Exercise:
Pick out each line in the material below that contains the string "column", and copy those lines.

Record set:
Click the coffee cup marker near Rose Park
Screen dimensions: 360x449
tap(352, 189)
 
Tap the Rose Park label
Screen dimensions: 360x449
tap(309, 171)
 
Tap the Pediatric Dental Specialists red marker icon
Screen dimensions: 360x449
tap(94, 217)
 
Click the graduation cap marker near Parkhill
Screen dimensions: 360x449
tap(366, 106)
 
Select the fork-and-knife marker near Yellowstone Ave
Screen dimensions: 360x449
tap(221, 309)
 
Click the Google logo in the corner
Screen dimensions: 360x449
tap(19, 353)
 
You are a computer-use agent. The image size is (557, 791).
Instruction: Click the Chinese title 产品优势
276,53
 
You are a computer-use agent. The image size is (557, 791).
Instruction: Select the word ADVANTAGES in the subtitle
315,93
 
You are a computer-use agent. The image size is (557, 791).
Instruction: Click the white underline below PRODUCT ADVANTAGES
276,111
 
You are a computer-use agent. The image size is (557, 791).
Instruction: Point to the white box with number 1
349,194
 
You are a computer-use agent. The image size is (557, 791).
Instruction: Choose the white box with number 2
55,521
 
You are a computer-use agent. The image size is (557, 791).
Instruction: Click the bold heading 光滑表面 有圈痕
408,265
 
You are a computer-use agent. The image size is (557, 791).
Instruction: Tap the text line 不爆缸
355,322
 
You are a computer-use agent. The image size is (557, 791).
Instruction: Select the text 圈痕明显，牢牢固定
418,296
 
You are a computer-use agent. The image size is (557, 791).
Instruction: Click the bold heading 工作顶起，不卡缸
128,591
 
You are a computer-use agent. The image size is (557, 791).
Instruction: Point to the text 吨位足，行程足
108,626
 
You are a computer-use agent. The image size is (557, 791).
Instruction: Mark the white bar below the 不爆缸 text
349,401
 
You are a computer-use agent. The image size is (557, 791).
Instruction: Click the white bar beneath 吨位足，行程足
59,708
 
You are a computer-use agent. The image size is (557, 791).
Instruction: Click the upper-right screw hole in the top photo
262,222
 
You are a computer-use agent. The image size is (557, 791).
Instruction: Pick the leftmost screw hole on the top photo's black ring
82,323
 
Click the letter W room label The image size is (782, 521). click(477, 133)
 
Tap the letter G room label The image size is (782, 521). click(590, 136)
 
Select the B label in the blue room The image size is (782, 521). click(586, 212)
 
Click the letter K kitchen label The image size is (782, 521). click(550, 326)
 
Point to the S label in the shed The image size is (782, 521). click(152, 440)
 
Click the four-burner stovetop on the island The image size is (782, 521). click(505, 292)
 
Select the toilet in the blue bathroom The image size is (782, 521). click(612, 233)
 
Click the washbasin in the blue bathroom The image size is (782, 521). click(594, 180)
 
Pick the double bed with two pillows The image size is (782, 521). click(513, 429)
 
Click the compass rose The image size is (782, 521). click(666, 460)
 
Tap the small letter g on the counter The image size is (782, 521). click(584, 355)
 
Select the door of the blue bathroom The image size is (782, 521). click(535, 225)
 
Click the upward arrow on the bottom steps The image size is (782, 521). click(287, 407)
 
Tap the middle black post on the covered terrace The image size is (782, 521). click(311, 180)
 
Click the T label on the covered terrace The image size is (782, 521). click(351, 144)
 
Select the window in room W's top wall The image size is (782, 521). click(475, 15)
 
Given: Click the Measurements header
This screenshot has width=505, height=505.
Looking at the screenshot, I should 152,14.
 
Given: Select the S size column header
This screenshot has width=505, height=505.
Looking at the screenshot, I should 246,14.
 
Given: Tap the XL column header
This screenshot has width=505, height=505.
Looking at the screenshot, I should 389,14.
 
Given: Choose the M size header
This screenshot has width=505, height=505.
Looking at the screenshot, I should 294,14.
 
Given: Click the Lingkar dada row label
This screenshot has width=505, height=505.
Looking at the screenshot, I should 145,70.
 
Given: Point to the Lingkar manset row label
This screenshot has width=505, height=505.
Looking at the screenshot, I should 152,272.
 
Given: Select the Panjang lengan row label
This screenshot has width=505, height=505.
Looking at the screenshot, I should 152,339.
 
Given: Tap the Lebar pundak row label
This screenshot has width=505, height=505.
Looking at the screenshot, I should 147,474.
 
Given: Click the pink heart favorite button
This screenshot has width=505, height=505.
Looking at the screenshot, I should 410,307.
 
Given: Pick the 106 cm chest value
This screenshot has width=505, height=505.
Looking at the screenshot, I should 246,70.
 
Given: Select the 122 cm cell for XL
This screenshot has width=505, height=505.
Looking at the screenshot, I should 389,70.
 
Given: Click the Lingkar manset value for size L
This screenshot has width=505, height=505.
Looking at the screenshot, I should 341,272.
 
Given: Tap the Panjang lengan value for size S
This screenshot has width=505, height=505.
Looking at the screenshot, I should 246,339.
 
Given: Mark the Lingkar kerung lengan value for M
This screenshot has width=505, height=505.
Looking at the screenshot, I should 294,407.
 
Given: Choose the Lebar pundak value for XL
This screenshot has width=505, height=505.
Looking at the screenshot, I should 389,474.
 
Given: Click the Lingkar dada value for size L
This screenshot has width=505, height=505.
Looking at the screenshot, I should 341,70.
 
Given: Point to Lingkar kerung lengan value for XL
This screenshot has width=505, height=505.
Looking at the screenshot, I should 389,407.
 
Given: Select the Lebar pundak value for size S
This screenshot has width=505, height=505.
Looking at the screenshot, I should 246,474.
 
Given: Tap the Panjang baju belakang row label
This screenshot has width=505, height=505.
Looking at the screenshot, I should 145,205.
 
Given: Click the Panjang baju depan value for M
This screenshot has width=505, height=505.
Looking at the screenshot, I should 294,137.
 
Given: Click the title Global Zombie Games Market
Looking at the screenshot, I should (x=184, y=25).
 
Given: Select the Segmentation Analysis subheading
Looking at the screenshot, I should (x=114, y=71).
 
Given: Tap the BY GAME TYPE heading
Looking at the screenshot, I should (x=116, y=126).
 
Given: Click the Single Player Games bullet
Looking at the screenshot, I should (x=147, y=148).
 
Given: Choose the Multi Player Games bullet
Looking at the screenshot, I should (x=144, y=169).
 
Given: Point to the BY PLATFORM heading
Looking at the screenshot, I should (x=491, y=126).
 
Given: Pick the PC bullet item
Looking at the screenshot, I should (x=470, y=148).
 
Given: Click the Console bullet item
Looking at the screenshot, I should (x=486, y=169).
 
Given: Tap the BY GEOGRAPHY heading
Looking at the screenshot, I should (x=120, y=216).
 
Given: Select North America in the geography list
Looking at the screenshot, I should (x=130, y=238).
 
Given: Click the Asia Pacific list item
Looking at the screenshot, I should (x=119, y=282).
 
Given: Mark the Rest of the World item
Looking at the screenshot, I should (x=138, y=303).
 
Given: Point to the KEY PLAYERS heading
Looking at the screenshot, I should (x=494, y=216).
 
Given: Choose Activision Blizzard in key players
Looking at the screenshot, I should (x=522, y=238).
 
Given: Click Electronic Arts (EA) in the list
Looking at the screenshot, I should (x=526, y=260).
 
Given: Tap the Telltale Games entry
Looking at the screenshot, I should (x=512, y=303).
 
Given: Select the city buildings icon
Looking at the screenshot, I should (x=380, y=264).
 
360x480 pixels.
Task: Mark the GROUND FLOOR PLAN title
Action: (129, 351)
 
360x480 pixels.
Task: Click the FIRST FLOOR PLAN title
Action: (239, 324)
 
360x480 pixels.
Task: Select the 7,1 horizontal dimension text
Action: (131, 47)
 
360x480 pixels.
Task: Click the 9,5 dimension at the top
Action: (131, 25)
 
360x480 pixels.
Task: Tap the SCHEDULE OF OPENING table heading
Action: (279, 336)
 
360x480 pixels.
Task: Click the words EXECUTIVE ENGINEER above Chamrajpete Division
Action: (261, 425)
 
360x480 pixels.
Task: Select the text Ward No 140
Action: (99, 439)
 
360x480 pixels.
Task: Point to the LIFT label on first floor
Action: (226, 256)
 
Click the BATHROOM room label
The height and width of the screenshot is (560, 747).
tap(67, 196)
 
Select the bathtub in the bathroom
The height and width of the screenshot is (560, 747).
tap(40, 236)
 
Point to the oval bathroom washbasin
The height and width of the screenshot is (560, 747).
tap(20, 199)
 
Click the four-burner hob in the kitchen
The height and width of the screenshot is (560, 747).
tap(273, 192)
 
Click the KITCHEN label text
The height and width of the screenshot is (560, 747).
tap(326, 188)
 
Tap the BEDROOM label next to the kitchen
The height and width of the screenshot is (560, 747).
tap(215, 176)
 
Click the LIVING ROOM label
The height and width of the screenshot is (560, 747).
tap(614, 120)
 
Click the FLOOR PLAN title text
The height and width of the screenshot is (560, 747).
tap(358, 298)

Written response:
Given: Select the S size column header
Given: Tap the XL column header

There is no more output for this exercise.